Exercise instructions →
Once you have located the line containing "Click the Threat Score color gauge" in the material below, return it exactly along with each line after it through the line containing "Given: Click the Gemini".
□ □ □
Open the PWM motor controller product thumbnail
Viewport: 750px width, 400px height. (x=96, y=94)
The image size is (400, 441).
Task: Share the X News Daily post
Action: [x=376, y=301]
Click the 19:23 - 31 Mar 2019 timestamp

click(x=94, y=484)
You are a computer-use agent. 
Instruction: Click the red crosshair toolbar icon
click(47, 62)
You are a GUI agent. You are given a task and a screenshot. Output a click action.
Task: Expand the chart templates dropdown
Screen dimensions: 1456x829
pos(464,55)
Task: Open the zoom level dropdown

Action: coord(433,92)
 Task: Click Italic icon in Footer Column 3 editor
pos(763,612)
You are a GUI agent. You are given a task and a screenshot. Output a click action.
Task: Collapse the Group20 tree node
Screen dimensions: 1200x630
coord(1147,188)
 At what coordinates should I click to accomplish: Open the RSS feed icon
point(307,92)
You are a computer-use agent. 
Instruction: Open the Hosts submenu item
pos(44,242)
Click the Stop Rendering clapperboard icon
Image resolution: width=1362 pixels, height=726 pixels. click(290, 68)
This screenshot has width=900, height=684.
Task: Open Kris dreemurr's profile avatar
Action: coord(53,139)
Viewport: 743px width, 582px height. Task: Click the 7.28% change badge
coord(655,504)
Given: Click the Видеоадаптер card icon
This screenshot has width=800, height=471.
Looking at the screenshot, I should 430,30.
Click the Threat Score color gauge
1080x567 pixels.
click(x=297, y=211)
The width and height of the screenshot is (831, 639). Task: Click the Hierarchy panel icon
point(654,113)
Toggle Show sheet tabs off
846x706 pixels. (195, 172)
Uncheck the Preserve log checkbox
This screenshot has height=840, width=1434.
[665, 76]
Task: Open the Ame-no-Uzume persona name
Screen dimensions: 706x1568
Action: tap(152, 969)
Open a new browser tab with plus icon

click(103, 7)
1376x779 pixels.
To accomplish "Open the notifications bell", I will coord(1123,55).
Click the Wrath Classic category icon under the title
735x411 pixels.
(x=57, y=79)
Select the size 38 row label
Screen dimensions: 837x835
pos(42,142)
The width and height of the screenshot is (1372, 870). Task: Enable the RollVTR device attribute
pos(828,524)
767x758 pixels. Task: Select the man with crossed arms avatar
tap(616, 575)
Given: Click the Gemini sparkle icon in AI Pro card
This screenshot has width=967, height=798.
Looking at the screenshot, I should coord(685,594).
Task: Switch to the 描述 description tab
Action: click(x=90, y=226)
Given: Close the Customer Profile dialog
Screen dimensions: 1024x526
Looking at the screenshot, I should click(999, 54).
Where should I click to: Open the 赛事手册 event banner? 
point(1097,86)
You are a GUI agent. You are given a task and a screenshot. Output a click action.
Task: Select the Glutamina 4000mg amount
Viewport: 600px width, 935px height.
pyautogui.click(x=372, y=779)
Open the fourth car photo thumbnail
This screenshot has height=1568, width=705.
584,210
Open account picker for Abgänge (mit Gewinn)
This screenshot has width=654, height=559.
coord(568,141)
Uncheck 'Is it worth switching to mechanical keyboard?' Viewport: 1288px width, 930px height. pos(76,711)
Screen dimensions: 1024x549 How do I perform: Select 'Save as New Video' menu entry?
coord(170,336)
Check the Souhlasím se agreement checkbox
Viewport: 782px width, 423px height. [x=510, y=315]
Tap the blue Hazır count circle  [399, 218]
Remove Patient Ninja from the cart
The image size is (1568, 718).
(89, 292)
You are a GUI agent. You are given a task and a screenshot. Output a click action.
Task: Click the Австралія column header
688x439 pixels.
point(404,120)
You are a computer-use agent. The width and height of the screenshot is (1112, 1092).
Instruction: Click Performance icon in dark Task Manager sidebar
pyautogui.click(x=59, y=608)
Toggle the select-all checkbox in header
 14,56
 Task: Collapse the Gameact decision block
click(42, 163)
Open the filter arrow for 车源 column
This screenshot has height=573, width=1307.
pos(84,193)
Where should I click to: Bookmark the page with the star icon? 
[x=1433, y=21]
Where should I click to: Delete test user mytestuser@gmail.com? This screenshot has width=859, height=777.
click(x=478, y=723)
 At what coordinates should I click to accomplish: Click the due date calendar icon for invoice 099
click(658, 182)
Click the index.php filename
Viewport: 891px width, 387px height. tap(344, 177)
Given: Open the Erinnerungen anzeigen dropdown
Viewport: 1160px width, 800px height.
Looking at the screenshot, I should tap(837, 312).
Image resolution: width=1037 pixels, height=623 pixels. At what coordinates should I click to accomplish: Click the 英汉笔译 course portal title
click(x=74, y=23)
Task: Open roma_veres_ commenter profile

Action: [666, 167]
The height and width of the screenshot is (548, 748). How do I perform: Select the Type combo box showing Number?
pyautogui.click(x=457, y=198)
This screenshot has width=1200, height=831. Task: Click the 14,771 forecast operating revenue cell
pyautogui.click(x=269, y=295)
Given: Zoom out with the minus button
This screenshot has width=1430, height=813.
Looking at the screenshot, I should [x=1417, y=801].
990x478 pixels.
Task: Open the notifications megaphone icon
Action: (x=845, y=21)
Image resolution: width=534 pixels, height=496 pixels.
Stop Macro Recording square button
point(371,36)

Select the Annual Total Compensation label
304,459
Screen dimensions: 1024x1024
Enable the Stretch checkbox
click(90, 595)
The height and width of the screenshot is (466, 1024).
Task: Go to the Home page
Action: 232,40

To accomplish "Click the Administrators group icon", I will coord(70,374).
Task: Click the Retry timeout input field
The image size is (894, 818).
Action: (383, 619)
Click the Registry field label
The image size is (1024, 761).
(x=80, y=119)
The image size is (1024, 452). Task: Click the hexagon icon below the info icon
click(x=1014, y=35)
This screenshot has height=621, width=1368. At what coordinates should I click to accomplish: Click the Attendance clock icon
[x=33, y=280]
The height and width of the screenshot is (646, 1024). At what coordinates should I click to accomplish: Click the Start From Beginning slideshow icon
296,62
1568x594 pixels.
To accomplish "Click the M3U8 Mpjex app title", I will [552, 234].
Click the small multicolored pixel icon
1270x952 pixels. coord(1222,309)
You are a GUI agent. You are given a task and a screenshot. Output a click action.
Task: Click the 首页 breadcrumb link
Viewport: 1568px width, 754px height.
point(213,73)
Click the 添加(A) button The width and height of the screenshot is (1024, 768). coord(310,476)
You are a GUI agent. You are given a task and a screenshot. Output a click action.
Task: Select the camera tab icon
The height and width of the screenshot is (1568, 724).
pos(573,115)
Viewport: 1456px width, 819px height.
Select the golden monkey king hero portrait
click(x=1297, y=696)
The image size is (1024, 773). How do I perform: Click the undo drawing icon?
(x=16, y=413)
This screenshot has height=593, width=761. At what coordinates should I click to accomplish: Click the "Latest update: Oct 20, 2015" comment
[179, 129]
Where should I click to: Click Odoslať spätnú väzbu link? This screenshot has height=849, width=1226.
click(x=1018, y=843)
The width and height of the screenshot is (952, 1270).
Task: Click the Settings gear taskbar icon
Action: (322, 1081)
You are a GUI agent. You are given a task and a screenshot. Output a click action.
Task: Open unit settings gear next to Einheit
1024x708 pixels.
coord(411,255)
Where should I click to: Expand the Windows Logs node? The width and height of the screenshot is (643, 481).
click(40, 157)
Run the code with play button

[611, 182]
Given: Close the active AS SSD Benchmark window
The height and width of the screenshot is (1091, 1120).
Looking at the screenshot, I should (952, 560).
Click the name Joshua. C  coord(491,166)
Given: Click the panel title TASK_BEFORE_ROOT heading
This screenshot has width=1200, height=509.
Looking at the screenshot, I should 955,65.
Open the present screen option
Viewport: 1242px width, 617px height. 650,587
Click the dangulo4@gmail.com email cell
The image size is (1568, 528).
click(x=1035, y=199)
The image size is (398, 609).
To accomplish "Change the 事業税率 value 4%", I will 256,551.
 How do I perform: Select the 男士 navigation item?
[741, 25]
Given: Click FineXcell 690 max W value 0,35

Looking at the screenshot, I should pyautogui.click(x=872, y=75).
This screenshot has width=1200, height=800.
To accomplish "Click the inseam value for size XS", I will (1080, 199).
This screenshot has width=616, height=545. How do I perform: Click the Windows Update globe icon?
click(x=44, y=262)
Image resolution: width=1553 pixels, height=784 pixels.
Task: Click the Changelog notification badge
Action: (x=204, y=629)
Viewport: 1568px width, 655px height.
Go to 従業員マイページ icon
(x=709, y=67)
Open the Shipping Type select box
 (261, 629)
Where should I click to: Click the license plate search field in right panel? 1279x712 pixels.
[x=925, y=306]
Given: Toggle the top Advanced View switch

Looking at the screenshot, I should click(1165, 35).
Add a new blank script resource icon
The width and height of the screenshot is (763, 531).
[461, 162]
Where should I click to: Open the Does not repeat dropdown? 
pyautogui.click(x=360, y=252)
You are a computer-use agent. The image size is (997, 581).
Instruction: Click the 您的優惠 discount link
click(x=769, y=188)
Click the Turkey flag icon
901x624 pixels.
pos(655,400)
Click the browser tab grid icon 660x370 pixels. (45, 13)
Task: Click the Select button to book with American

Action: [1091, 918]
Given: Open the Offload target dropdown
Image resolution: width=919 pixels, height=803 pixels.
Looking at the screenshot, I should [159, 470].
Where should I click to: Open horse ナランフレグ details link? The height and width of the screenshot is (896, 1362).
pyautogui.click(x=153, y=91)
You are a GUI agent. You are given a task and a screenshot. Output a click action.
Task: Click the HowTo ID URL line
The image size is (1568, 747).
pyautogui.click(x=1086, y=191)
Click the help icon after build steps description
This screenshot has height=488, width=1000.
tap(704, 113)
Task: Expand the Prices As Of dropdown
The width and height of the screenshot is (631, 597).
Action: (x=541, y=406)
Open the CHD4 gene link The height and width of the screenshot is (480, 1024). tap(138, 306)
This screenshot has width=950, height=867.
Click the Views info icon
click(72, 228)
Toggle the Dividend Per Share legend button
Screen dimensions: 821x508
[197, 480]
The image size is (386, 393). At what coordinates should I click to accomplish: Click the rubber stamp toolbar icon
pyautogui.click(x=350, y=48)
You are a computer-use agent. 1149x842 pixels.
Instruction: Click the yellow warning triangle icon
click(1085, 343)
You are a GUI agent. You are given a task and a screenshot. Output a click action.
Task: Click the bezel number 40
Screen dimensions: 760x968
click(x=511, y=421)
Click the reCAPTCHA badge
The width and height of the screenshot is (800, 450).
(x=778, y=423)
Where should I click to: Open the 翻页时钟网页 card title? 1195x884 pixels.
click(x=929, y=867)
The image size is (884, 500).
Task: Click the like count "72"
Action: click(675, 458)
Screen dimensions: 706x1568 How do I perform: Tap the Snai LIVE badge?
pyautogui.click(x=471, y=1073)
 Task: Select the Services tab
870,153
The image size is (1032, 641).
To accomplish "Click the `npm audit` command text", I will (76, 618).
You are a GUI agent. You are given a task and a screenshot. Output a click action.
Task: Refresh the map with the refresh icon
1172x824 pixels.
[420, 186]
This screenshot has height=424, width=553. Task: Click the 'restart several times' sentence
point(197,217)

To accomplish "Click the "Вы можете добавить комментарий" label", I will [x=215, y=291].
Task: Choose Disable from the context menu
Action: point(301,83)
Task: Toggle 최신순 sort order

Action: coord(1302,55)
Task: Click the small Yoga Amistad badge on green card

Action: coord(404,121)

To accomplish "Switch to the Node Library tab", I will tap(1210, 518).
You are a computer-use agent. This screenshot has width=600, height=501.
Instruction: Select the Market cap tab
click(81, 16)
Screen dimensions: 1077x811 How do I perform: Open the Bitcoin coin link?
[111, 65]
□ □ □
Exercise solution →
Click the Threat Score color gauge
1080x567 pixels.
click(x=297, y=211)
The width and height of the screenshot is (831, 639). Task: Click the Hierarchy panel icon
point(654,113)
Toggle Show sheet tabs off
846x706 pixels. (195, 172)
Uncheck the Preserve log checkbox
This screenshot has height=840, width=1434.
[665, 76]
Task: Open the Ame-no-Uzume persona name
Screen dimensions: 706x1568
Action: tap(152, 969)
Open a new browser tab with plus icon

click(103, 7)
1376x779 pixels.
To accomplish "Open the notifications bell", I will coord(1123,55).
Click the Wrath Classic category icon under the title
735x411 pixels.
(x=57, y=79)
Select the size 38 row label
Screen dimensions: 837x835
pos(42,142)
The width and height of the screenshot is (1372, 870). Task: Enable the RollVTR device attribute
pos(828,524)
767x758 pixels. Task: Select the man with crossed arms avatar
tap(616, 575)
Given: Click the Gemini sparkle icon in AI Pro card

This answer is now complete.